Gözümüz yok ou le syndrome de l’œil paresseux
« The eyes are not here » se lamentait le poète anglo-américain T. S. Eliot, « there are no eyes here, in this valley of dying stars, in this hollow valley, the broken jaw of our lost kingdoms » (1). Il écrivit ses vers il y a cent ans. Il se désolait de l’état du monde et, à l’évidence, il s’adressait à ceux des Libanais qui n’allaient pas ouvrir les yeux, comme à ceux de leurs représentants qui allaient détourner le regard.

Eugène Ionesco raillait Jean-Paul Sartre, qui refusait de serrer la main de De Gaulle, « mais allait faire la révérence devant le grotesque Khrouchtchev ou le bandit Mao, le massacreur des Tibétains » (2). Le pape de l’existentialisme et la Grande Sartreuse se faisaient un devoir de fustiger la « dictature » gaulliste, ce pur produit de la bourgeoisie bien-pensante, qui violait les libertés publiques. Mais ce couple germanopratin n’hésitait jamais, quand il s’agissait de se rendre à Cuba, à plastronner avec Fidel Castro, ce parangon de la démocratie et de l’alternance au pouvoir.

Quand on a plus la passion de la révolution que de la vérité, quand on choisit l’engagement politique au détriment de l’équité, quand on condamne les camps de concentration nazis et que l’on ferme les yeux sur les goulags soviétiques, c’est qu’on baigne dans le mensonge et qu’on se désaltère du sang des innocents.
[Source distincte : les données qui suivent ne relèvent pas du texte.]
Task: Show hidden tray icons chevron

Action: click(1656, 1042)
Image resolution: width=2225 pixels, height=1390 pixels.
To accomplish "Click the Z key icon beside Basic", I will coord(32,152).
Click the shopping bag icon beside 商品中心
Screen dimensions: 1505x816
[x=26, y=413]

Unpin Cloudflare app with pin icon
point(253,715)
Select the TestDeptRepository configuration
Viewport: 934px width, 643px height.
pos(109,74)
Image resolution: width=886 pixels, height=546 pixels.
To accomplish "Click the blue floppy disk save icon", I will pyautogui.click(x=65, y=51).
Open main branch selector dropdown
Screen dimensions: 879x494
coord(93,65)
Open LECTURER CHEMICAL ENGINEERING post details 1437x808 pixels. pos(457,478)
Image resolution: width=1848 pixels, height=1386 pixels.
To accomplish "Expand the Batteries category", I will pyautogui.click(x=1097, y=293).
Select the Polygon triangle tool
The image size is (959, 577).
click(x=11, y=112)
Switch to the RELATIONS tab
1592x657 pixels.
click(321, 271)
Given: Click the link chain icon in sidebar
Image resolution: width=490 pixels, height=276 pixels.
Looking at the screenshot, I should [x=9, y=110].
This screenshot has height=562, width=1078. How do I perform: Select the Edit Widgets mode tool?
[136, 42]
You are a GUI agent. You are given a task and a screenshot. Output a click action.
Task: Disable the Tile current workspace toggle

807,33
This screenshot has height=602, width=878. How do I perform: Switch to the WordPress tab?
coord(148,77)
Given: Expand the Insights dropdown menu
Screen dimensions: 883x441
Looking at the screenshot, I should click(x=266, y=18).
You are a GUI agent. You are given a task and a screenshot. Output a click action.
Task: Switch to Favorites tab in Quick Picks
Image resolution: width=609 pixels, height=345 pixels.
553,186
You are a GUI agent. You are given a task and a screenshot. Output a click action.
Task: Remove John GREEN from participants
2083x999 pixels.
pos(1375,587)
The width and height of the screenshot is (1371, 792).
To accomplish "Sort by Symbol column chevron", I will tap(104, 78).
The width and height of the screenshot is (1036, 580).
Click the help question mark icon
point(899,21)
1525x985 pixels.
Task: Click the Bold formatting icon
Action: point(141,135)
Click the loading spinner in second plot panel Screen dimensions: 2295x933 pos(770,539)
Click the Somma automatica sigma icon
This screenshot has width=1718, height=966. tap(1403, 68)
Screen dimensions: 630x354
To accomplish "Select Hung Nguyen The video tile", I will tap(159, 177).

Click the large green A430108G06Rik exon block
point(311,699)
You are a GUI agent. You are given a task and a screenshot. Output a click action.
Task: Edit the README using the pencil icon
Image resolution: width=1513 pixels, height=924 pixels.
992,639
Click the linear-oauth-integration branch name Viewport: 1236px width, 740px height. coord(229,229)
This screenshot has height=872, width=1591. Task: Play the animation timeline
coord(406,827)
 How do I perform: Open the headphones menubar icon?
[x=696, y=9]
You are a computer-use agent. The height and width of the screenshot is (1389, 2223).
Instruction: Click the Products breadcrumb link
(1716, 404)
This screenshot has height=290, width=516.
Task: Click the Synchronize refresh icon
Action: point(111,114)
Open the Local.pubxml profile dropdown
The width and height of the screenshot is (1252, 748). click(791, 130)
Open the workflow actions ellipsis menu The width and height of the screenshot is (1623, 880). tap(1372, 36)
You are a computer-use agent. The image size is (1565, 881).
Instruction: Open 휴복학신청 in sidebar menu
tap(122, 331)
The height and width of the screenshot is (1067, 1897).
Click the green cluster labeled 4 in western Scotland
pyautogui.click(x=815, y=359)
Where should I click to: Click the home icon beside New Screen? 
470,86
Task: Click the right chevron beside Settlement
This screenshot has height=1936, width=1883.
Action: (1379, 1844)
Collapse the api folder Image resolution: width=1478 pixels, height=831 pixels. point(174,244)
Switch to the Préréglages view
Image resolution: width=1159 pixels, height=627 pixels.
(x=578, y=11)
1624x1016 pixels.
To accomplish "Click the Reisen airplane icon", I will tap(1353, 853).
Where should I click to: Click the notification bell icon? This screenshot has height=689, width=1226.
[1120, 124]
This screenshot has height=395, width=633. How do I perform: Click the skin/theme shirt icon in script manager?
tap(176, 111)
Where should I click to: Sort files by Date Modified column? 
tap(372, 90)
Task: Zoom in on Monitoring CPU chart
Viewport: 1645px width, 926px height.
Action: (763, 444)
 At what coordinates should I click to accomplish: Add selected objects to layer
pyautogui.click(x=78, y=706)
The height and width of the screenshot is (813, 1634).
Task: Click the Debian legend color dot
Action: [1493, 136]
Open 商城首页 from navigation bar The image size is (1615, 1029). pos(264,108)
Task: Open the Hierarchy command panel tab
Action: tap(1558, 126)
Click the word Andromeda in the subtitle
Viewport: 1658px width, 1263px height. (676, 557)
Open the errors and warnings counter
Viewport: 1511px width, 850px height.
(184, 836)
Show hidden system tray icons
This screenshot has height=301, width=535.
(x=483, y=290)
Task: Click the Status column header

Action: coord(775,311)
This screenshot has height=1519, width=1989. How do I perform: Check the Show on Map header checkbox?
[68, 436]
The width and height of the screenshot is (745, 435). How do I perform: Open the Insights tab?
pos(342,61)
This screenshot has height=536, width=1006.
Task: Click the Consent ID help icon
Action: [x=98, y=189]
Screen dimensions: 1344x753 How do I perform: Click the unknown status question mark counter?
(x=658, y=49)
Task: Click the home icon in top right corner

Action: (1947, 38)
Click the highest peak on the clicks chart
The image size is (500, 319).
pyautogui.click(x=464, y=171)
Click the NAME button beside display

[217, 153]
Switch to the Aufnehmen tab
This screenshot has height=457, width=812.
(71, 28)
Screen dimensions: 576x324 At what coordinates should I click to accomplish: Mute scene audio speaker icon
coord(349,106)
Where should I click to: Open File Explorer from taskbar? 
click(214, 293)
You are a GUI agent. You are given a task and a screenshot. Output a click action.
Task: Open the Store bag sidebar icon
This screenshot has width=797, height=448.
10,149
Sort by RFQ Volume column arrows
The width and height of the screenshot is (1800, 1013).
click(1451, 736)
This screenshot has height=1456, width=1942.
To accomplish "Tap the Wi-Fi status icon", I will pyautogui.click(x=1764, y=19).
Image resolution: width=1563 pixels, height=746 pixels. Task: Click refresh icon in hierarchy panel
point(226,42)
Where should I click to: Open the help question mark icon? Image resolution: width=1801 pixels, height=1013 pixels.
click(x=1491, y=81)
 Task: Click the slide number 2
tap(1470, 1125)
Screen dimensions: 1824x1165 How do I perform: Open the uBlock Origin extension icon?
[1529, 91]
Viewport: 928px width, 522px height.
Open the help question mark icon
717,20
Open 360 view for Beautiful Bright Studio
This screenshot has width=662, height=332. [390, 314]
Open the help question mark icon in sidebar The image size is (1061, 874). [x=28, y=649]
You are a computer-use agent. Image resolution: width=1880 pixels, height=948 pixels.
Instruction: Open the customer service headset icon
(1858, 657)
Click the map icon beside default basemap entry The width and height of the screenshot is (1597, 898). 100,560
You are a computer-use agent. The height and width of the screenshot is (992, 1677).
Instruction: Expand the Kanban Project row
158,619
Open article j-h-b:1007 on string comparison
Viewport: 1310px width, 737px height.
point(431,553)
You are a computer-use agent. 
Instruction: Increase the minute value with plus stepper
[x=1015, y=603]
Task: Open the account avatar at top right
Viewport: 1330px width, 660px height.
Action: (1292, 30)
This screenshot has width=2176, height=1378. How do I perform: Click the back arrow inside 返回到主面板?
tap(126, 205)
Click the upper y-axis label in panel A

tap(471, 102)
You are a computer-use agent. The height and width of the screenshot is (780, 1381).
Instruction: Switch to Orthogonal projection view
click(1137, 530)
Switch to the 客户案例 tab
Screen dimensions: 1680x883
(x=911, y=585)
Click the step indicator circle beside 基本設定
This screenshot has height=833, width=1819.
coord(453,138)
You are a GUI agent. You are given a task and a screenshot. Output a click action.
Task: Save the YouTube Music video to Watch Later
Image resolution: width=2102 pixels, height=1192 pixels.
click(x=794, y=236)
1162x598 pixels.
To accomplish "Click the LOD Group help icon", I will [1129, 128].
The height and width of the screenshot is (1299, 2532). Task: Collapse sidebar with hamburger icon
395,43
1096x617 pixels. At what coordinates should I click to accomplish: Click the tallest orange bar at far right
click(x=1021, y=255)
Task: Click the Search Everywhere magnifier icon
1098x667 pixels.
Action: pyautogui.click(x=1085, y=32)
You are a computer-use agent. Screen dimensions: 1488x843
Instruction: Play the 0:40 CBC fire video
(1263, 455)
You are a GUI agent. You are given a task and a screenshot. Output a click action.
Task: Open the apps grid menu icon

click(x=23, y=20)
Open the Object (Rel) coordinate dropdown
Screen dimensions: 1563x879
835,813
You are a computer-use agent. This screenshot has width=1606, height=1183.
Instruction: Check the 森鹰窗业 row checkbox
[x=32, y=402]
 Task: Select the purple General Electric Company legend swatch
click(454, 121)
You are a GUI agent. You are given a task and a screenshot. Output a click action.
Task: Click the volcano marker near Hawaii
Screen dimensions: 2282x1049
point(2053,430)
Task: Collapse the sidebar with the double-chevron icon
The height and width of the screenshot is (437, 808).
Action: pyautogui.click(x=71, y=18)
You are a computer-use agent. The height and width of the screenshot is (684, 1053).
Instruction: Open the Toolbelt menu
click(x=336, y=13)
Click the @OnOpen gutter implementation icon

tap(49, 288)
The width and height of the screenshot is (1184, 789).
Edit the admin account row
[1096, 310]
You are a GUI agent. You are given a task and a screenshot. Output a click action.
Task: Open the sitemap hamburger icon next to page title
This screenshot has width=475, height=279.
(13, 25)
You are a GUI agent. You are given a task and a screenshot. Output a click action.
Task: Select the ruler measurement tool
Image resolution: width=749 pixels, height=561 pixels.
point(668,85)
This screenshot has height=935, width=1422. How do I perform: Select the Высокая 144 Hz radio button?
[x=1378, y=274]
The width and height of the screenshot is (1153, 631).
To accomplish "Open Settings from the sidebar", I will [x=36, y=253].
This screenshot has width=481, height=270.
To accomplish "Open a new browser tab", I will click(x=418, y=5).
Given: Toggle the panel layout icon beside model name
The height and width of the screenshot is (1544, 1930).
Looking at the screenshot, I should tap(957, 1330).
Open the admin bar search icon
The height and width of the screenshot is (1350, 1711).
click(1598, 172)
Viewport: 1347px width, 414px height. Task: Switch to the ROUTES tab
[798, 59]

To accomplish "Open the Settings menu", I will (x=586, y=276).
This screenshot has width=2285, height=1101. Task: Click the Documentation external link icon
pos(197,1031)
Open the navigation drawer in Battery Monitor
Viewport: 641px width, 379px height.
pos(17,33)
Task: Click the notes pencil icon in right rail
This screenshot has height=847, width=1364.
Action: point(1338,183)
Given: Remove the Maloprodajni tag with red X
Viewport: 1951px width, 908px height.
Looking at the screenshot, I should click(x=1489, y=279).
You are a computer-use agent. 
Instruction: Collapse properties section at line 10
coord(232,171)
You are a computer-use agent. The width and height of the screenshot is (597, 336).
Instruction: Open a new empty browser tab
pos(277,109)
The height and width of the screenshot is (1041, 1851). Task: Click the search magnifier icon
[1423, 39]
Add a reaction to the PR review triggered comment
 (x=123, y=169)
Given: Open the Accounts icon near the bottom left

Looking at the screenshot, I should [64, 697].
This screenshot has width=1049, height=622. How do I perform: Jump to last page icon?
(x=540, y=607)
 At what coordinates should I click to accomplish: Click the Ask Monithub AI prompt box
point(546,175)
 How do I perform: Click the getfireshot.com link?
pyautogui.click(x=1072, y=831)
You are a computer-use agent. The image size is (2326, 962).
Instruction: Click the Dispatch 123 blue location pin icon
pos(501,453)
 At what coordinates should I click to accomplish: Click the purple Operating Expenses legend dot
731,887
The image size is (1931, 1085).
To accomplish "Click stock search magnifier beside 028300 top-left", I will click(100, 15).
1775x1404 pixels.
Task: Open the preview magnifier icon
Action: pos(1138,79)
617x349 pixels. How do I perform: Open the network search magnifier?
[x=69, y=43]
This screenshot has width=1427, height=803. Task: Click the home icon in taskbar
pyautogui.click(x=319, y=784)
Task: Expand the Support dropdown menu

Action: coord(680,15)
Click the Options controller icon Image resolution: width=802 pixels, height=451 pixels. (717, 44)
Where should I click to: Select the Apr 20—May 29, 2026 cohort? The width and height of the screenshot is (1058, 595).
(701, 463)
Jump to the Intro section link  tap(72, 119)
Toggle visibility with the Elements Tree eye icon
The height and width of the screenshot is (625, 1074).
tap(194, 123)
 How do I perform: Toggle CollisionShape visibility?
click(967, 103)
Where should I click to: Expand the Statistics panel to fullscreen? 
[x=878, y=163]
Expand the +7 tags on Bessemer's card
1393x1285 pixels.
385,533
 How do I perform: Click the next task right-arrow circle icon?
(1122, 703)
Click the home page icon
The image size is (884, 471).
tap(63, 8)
Il y a des gens comme ça, qui sont mentalement ou idéologiquement borgnes ; on a bien dit qu’il n’est pire sourd que celui qui ne veut pas entendre. Dans cette catégorie, il y en a qui rappellent à Samir Geagea son lointain passé de milicien, alors qu’ils ferment les yeux sur le crime de guerre que constitue la double déflagration du 4 août 2020 (3). Il y a également ceux qui célèbrent leurs faits de résistance in illo tempore et passent l’éponge sur les assassinats en série qu’ils n’arrêtent de commettre.

N’a qu’un-œil et indignations sélectives

Drôles de paroissiens que ces individus, leurs indignations sont pour le moins sélectives. Et de fait, ils s’offusquent des dommages causés aux leurs. Ils pestent contre les agresseurs et crient au scandale, mais jamais ils ne fulminent quand d’autres personnes sont victimes des torts qu’ils commettent.

Ce qui nous amène à focaliser sur le « Gentil-n’a-qu’un-œil » qui, surtout en Normandie, désigne une personne si affable, si bonne, qu’elle ne voit pas les défauts des autres. Encore une personne affligée du syndrome de l’œil paresseux. Ce type d’individu n’a rien à voir avec le « n’a-qu’un-œil » qui sévit dans notre espace public libanais et dans l’Orient arabe en général, à savoir celui qui sait fermer les yeux pour faire avancer ses intérêts bien compris. Le nôtre est un descendant de l’engeance ottomane des gözümüz yok (4), ces personnages si flexibles, si malléables, qu’on a beau leur cracher au visage, ils diront que c’est la petite pluie.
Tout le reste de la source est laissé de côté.